Last weekend I took my boys and their friend on a road trip. It had been a busy week, and I was excited to spend some quality time with them looking at WWII navy ships on ‘Free Fun Friday’! But with the packed park, heat, and 40 minute detour to get back on the highway, we were exhausted. And when I asked if they had fun, they said they really just wanted to go to the pool.
We have all been there. We want things to be perfect in our personal and professional lives. When marketing campaigns aren’t working, we search desperately for a way to fix the problem. We do more, emulate what others are doing, and hope the changes will make things better.
But just like spending 3 hours in the car for a 4 hour outing was probably not a good idea, digging in with more frequent and complex tactics is seldom the answer to fix failing marketing campaigns.
We have a limited supply of time and money. And even the most successful companies realize it’s not about the quantity, but the quality.
In marketing, just as in life, it is a constant balance to make the most of what we have. I am constantly reasoning: Is it better to offer my family lots of time together when I am agitated or distracted? Or to provide less frequent but meaningful communication that really resonates?
Similarly, it’s better to truly engage with customers in a way that makes them say, “Ah ha, that’s really awesome!” versus sending a lot of messages that sometimes hit the mark, yet frequently end up in the trashcan. Easier said than done, right? So how do we build engagement simply and effectively?
You know your customers’ demographics. Now, take a bigger step back and look at what they really want. What are their inner values? What gets them excited? What motivates them to action?
We can use this understanding to develop content and marketing campaigns that resonate more deeply and convert more effectively. Taking the time to understand customer needs is key to creating content they’ll want to consume. More information can help you to look beyond generic labels like: ‘moms’ or ‘boomers’ to the specifics of which moms or boomers you seek to connect with.

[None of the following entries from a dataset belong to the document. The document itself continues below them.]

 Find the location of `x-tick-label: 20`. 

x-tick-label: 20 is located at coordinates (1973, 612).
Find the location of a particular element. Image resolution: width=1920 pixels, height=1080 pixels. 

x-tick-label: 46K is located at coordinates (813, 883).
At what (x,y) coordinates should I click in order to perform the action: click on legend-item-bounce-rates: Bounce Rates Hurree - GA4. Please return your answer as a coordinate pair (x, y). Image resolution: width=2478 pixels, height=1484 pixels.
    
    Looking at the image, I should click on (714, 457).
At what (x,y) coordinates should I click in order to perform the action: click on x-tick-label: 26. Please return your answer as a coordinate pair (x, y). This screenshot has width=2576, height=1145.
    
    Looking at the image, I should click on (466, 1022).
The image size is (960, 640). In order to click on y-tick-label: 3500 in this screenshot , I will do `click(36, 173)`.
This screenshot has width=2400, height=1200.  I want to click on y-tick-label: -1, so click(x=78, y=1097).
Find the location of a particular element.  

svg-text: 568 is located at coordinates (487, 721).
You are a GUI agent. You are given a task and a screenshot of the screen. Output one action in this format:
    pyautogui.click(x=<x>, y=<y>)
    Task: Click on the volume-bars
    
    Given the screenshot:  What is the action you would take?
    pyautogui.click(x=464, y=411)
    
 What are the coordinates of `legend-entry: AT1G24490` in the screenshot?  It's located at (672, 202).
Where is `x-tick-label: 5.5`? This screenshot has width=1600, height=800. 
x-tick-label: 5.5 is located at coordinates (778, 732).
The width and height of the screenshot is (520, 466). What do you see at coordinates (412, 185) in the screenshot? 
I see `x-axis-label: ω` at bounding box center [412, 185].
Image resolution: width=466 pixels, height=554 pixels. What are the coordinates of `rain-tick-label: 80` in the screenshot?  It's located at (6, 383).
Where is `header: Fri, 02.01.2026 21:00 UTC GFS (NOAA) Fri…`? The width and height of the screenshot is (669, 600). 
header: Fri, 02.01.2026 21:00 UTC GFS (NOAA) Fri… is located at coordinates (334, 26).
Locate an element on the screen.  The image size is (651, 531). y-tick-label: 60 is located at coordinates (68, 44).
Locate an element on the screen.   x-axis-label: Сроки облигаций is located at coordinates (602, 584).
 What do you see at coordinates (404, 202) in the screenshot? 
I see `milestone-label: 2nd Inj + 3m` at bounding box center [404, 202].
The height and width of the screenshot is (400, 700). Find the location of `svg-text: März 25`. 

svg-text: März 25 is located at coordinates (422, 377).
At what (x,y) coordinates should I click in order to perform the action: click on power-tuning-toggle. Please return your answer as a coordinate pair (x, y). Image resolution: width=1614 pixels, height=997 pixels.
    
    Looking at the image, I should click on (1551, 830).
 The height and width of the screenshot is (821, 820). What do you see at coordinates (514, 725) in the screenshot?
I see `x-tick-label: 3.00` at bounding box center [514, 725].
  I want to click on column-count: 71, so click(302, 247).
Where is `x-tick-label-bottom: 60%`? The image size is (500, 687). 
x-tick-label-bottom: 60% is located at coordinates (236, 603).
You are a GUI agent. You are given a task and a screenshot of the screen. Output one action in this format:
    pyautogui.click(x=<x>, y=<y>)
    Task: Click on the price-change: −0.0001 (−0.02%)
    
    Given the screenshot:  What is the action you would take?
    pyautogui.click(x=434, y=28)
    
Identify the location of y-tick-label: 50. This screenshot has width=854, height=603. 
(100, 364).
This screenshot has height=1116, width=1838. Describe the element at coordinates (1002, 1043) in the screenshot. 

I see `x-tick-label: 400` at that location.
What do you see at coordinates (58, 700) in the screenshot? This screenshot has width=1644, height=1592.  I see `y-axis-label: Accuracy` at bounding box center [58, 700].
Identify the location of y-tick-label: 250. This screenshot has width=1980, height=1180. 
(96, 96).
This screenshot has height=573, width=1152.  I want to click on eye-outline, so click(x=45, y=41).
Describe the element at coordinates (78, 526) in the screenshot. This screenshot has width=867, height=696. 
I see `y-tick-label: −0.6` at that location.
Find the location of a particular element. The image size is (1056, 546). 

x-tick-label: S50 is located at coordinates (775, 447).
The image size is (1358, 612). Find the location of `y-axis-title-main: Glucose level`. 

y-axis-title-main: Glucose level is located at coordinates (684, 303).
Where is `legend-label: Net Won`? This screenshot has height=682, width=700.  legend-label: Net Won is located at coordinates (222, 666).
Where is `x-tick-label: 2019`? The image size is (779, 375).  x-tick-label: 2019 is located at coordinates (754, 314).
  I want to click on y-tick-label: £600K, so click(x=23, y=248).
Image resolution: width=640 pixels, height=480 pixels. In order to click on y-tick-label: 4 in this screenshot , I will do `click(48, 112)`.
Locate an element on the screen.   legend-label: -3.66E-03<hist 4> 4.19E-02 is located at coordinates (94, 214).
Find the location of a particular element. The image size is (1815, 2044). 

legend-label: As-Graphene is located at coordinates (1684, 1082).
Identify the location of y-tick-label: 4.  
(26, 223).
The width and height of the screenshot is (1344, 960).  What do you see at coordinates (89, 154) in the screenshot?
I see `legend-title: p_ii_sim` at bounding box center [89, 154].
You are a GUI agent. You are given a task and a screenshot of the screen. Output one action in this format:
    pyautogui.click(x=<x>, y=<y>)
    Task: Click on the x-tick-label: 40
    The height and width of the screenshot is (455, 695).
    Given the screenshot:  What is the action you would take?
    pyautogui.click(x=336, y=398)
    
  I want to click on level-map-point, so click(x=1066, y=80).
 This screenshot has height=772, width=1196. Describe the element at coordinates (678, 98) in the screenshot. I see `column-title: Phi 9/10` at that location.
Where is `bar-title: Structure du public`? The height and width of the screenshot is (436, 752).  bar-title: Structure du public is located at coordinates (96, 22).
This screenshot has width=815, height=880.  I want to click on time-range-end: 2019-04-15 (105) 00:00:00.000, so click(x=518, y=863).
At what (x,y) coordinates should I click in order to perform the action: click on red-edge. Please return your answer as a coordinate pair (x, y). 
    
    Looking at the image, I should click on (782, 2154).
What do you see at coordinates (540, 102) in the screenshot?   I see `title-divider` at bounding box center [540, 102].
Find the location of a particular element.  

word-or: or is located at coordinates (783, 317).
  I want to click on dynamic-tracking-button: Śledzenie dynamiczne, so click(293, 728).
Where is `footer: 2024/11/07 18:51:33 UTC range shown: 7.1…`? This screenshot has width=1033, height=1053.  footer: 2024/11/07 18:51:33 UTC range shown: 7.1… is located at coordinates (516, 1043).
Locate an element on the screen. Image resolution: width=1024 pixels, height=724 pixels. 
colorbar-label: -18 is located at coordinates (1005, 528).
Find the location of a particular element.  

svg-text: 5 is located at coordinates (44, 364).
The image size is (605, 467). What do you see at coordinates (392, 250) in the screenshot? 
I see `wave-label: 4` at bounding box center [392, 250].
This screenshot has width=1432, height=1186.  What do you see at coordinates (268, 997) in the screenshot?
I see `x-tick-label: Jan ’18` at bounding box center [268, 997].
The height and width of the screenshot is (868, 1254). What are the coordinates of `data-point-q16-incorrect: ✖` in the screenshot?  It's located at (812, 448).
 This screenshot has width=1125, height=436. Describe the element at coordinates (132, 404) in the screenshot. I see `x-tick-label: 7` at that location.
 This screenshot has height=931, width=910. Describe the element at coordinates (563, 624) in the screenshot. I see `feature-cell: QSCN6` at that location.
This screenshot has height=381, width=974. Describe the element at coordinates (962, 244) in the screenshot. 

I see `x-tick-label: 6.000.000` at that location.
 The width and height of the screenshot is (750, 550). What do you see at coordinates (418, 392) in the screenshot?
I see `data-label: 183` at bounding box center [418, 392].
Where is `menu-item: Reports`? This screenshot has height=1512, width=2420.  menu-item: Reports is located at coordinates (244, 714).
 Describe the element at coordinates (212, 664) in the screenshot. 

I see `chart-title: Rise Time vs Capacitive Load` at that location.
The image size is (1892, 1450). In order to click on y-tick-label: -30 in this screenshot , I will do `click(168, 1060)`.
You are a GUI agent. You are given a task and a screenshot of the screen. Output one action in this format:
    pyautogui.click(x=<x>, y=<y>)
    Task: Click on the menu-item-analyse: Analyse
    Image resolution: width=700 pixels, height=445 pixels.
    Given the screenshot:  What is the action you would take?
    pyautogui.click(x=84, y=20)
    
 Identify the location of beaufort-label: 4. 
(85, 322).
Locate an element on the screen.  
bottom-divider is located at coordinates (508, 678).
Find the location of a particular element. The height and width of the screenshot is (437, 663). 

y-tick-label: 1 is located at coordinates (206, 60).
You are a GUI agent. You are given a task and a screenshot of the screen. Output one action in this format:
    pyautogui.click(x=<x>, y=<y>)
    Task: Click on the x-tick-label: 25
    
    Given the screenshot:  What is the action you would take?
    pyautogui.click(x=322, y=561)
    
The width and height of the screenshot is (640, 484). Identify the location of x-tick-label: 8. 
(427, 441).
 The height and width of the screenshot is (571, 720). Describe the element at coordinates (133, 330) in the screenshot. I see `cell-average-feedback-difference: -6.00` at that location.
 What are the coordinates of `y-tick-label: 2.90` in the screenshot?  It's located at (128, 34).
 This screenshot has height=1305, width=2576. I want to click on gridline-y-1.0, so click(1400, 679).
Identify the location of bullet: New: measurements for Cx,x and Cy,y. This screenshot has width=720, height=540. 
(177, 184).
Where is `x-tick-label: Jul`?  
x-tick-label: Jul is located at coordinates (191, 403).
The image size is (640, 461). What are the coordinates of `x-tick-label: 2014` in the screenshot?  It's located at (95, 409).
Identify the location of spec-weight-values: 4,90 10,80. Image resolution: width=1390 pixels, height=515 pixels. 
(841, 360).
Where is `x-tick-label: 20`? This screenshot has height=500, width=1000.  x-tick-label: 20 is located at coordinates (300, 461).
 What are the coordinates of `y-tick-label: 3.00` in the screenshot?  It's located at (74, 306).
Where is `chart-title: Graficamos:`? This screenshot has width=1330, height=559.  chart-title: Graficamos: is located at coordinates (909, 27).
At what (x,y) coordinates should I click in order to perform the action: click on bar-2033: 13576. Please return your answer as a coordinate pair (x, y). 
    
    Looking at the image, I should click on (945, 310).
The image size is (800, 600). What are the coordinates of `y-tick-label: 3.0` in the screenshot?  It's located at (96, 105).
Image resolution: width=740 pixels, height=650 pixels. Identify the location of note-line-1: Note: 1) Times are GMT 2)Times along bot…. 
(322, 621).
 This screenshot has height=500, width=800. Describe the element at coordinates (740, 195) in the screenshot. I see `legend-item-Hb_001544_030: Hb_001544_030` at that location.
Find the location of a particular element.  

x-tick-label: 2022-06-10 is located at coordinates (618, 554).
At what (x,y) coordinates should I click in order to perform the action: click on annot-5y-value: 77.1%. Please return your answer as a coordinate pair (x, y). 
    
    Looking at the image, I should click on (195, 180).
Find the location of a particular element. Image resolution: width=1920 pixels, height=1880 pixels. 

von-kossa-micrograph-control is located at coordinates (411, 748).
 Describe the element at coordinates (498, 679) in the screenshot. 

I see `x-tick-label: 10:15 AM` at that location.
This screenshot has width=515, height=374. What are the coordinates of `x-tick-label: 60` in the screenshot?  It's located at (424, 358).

Going deeper than demographics and understanding the inner motivations of your customers is the key to successful marketing campaigns.
Once you understand your audience more deeply, it’s time to take a hard look at which tactics are really working. Rather than throwing a million at the wall to see what sticks, here are 3 tips to simplify your marketing and make a bigger impact with less:
1. Make your social posts and emails count. Focus on what Guy Kawasaki calls your marketing mantra. Use those few words on how your company is unique to create a content calendar that aligns with your brand values. Stick to it by posting more relevant content less often.
2. Send one e-newsletter per month and spend the time you save making it more targeted. Sending content that appeals to the masses may seem like a good idea, but lumping information in an email to everyone makes it less relevant. Consider shortening your communications, segmenting your database, and tweaking your e-newsletter.
3. Short is sweet. Longer pieces have their place, but consumers also appreciate brief, thoughtful blogs. For bigger subjects, you might want to create a series.
When it comes to my littlest consumers, I’ve learned my lesson.